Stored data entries

====

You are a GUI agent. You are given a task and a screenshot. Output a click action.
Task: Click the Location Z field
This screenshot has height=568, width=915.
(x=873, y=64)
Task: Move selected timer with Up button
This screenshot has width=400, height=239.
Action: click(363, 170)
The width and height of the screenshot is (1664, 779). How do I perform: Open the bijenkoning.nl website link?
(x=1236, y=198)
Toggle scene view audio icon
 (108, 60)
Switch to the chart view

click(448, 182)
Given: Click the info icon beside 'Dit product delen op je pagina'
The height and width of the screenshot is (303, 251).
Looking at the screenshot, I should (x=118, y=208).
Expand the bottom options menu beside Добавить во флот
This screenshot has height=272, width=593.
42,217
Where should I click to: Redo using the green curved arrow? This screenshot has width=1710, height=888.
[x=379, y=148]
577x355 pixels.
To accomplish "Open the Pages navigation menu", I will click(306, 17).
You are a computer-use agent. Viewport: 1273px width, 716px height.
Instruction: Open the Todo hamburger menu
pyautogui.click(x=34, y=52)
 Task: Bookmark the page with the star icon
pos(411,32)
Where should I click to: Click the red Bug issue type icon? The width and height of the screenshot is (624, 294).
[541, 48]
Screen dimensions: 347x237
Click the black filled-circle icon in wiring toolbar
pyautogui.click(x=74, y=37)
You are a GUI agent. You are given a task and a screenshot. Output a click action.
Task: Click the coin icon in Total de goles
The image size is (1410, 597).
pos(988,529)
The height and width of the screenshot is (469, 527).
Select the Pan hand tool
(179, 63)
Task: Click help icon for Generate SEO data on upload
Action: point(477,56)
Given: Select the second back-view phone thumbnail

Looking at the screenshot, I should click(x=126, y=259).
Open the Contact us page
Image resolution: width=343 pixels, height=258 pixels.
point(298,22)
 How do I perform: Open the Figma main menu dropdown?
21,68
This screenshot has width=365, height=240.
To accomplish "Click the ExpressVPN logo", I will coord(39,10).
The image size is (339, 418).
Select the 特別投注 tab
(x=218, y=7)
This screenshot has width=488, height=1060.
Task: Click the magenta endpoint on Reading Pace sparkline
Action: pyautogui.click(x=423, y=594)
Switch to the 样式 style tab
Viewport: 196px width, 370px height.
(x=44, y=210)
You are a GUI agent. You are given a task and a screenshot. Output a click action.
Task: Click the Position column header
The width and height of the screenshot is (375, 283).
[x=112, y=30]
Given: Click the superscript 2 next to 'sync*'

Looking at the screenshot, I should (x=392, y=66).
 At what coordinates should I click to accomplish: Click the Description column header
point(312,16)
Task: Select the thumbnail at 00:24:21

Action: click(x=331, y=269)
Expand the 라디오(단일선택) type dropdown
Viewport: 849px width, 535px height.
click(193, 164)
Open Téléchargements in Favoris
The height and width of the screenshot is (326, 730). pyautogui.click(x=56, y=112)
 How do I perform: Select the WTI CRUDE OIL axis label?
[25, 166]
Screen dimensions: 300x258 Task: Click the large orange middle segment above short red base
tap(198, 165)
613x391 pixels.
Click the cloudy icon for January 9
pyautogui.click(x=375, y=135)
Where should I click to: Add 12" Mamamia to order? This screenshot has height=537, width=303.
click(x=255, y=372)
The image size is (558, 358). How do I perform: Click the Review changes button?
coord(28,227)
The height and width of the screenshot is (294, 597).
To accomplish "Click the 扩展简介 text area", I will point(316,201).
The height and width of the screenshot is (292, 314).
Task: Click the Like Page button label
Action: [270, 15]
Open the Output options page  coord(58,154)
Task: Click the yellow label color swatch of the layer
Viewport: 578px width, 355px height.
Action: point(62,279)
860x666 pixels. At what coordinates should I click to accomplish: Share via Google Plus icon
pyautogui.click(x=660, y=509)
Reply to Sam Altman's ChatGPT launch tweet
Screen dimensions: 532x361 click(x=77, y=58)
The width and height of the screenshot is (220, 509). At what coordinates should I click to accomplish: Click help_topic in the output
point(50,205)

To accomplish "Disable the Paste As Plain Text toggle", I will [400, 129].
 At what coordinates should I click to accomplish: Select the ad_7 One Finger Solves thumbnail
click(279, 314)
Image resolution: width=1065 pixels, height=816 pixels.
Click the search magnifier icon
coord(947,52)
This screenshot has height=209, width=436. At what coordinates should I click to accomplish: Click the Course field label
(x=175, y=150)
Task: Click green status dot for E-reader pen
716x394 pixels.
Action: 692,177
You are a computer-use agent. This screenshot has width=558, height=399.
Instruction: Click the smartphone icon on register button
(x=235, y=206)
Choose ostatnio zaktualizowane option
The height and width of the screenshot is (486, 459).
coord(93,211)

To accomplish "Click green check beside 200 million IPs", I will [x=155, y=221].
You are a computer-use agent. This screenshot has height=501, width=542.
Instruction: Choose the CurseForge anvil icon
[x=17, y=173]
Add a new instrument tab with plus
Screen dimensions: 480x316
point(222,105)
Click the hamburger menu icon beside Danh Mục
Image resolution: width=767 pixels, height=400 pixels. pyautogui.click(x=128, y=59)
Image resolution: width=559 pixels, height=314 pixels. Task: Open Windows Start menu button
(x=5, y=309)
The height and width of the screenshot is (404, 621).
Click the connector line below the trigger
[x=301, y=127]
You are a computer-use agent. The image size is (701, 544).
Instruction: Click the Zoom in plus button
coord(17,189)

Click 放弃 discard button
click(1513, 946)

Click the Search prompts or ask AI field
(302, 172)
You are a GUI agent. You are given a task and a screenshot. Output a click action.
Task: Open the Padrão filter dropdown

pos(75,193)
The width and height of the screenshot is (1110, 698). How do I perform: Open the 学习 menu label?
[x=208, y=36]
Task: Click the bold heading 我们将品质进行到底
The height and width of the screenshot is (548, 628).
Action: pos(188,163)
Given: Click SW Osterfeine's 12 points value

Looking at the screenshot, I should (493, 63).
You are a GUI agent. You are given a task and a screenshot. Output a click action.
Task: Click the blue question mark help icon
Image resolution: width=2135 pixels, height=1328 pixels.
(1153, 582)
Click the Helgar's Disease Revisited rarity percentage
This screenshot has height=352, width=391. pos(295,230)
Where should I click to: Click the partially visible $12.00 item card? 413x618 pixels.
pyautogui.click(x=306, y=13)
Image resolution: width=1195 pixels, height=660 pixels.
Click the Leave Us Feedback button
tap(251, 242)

====

-- EXERCISE OBJECTIVE --
Repeat every entry exactly. Nothing may be dropped.

-- ANSWER SECTION --
You are a GUI agent. You are given a task and a screenshot. Output a click action.
Task: Click the Location Z field
This screenshot has height=568, width=915.
(x=873, y=64)
Task: Move selected timer with Up button
This screenshot has width=400, height=239.
Action: click(363, 170)
The width and height of the screenshot is (1664, 779). How do I perform: Open the bijenkoning.nl website link?
(x=1236, y=198)
Toggle scene view audio icon
 (108, 60)
Switch to the chart view

click(448, 182)
Given: Click the info icon beside 'Dit product delen op je pagina'
The height and width of the screenshot is (303, 251).
Looking at the screenshot, I should (x=118, y=208).
Expand the bottom options menu beside Добавить во флот
This screenshot has height=272, width=593.
42,217
Where should I click to: Redo using the green curved arrow? This screenshot has width=1710, height=888.
[x=379, y=148]
577x355 pixels.
To accomplish "Open the Pages navigation menu", I will click(306, 17).
You are a computer-use agent. Viewport: 1273px width, 716px height.
Instruction: Open the Todo hamburger menu
pyautogui.click(x=34, y=52)
 Task: Bookmark the page with the star icon
pos(411,32)
Where should I click to: Click the red Bug issue type icon? The width and height of the screenshot is (624, 294).
[541, 48]
Screen dimensions: 347x237
Click the black filled-circle icon in wiring toolbar
pyautogui.click(x=74, y=37)
You are a GUI agent. You are given a task and a screenshot. Output a click action.
Task: Click the coin icon in Total de goles
The image size is (1410, 597).
pos(988,529)
The height and width of the screenshot is (469, 527).
Select the Pan hand tool
(179, 63)
Task: Click help icon for Generate SEO data on upload
Action: point(477,56)
Given: Select the second back-view phone thumbnail

Looking at the screenshot, I should click(x=126, y=259).
Open the Contact us page
Image resolution: width=343 pixels, height=258 pixels.
point(298,22)
 How do I perform: Open the Figma main menu dropdown?
21,68
This screenshot has width=365, height=240.
To accomplish "Click the ExpressVPN logo", I will coord(39,10).
The image size is (339, 418).
Select the 特別投注 tab
(x=218, y=7)
This screenshot has width=488, height=1060.
Task: Click the magenta endpoint on Reading Pace sparkline
Action: pyautogui.click(x=423, y=594)
Switch to the 样式 style tab
Viewport: 196px width, 370px height.
(x=44, y=210)
You are a GUI agent. You are given a task and a screenshot. Output a click action.
Task: Click the Position column header
The width and height of the screenshot is (375, 283).
[x=112, y=30]
Given: Click the superscript 2 next to 'sync*'

Looking at the screenshot, I should (x=392, y=66).
 At what coordinates should I click to accomplish: Click the Description column header
point(312,16)
Task: Select the thumbnail at 00:24:21

Action: click(x=331, y=269)
Expand the 라디오(단일선택) type dropdown
Viewport: 849px width, 535px height.
click(193, 164)
Open Téléchargements in Favoris
The height and width of the screenshot is (326, 730). pyautogui.click(x=56, y=112)
 How do I perform: Select the WTI CRUDE OIL axis label?
[25, 166]
Screen dimensions: 300x258 Task: Click the large orange middle segment above short red base
tap(198, 165)
613x391 pixels.
Click the cloudy icon for January 9
pyautogui.click(x=375, y=135)
Where should I click to: Add 12" Mamamia to order? This screenshot has height=537, width=303.
click(x=255, y=372)
The image size is (558, 358). How do I perform: Click the Review changes button?
coord(28,227)
The height and width of the screenshot is (294, 597).
To accomplish "Click the 扩展简介 text area", I will point(316,201).
The height and width of the screenshot is (292, 314).
Task: Click the Like Page button label
Action: [270, 15]
Open the Output options page  coord(58,154)
Task: Click the yellow label color swatch of the layer
Viewport: 578px width, 355px height.
Action: point(62,279)
860x666 pixels. At what coordinates should I click to accomplish: Share via Google Plus icon
pyautogui.click(x=660, y=509)
Reply to Sam Altman's ChatGPT launch tweet
Screen dimensions: 532x361 click(x=77, y=58)
The width and height of the screenshot is (220, 509). At what coordinates should I click to accomplish: Click help_topic in the output
point(50,205)

To accomplish "Disable the Paste As Plain Text toggle", I will [400, 129].
 At what coordinates should I click to accomplish: Select the ad_7 One Finger Solves thumbnail
click(279, 314)
Image resolution: width=1065 pixels, height=816 pixels.
Click the search magnifier icon
coord(947,52)
This screenshot has height=209, width=436. At what coordinates should I click to accomplish: Click the Course field label
(x=175, y=150)
Task: Click green status dot for E-reader pen
716x394 pixels.
Action: 692,177
You are a computer-use agent. This screenshot has width=558, height=399.
Instruction: Click the smartphone icon on register button
(x=235, y=206)
Choose ostatnio zaktualizowane option
The height and width of the screenshot is (486, 459).
coord(93,211)

To accomplish "Click green check beside 200 million IPs", I will [x=155, y=221].
You are a computer-use agent. This screenshot has height=501, width=542.
Instruction: Choose the CurseForge anvil icon
[x=17, y=173]
Add a new instrument tab with plus
Screen dimensions: 480x316
point(222,105)
Click the hamburger menu icon beside Danh Mục
Image resolution: width=767 pixels, height=400 pixels. pyautogui.click(x=128, y=59)
Image resolution: width=559 pixels, height=314 pixels. Task: Open Windows Start menu button
(x=5, y=309)
The height and width of the screenshot is (404, 621).
Click the connector line below the trigger
[x=301, y=127]
You are a computer-use agent. The image size is (701, 544).
Instruction: Click the Zoom in plus button
coord(17,189)

Click 放弃 discard button
click(1513, 946)

Click the Search prompts or ask AI field
(302, 172)
You are a GUI agent. You are given a task and a screenshot. Output a click action.
Task: Open the Padrão filter dropdown

pos(75,193)
The width and height of the screenshot is (1110, 698). How do I perform: Open the 学习 menu label?
[x=208, y=36]
Task: Click the bold heading 我们将品质进行到底
The height and width of the screenshot is (548, 628).
Action: pos(188,163)
Given: Click SW Osterfeine's 12 points value

Looking at the screenshot, I should (493, 63).
You are a GUI agent. You are given a task and a screenshot. Output a click action.
Task: Click the blue question mark help icon
Image resolution: width=2135 pixels, height=1328 pixels.
(1153, 582)
Click the Helgar's Disease Revisited rarity percentage
This screenshot has height=352, width=391. pos(295,230)
Where should I click to: Click the partially visible $12.00 item card? 413x618 pixels.
pyautogui.click(x=306, y=13)
Image resolution: width=1195 pixels, height=660 pixels.
Click the Leave Us Feedback button
tap(251, 242)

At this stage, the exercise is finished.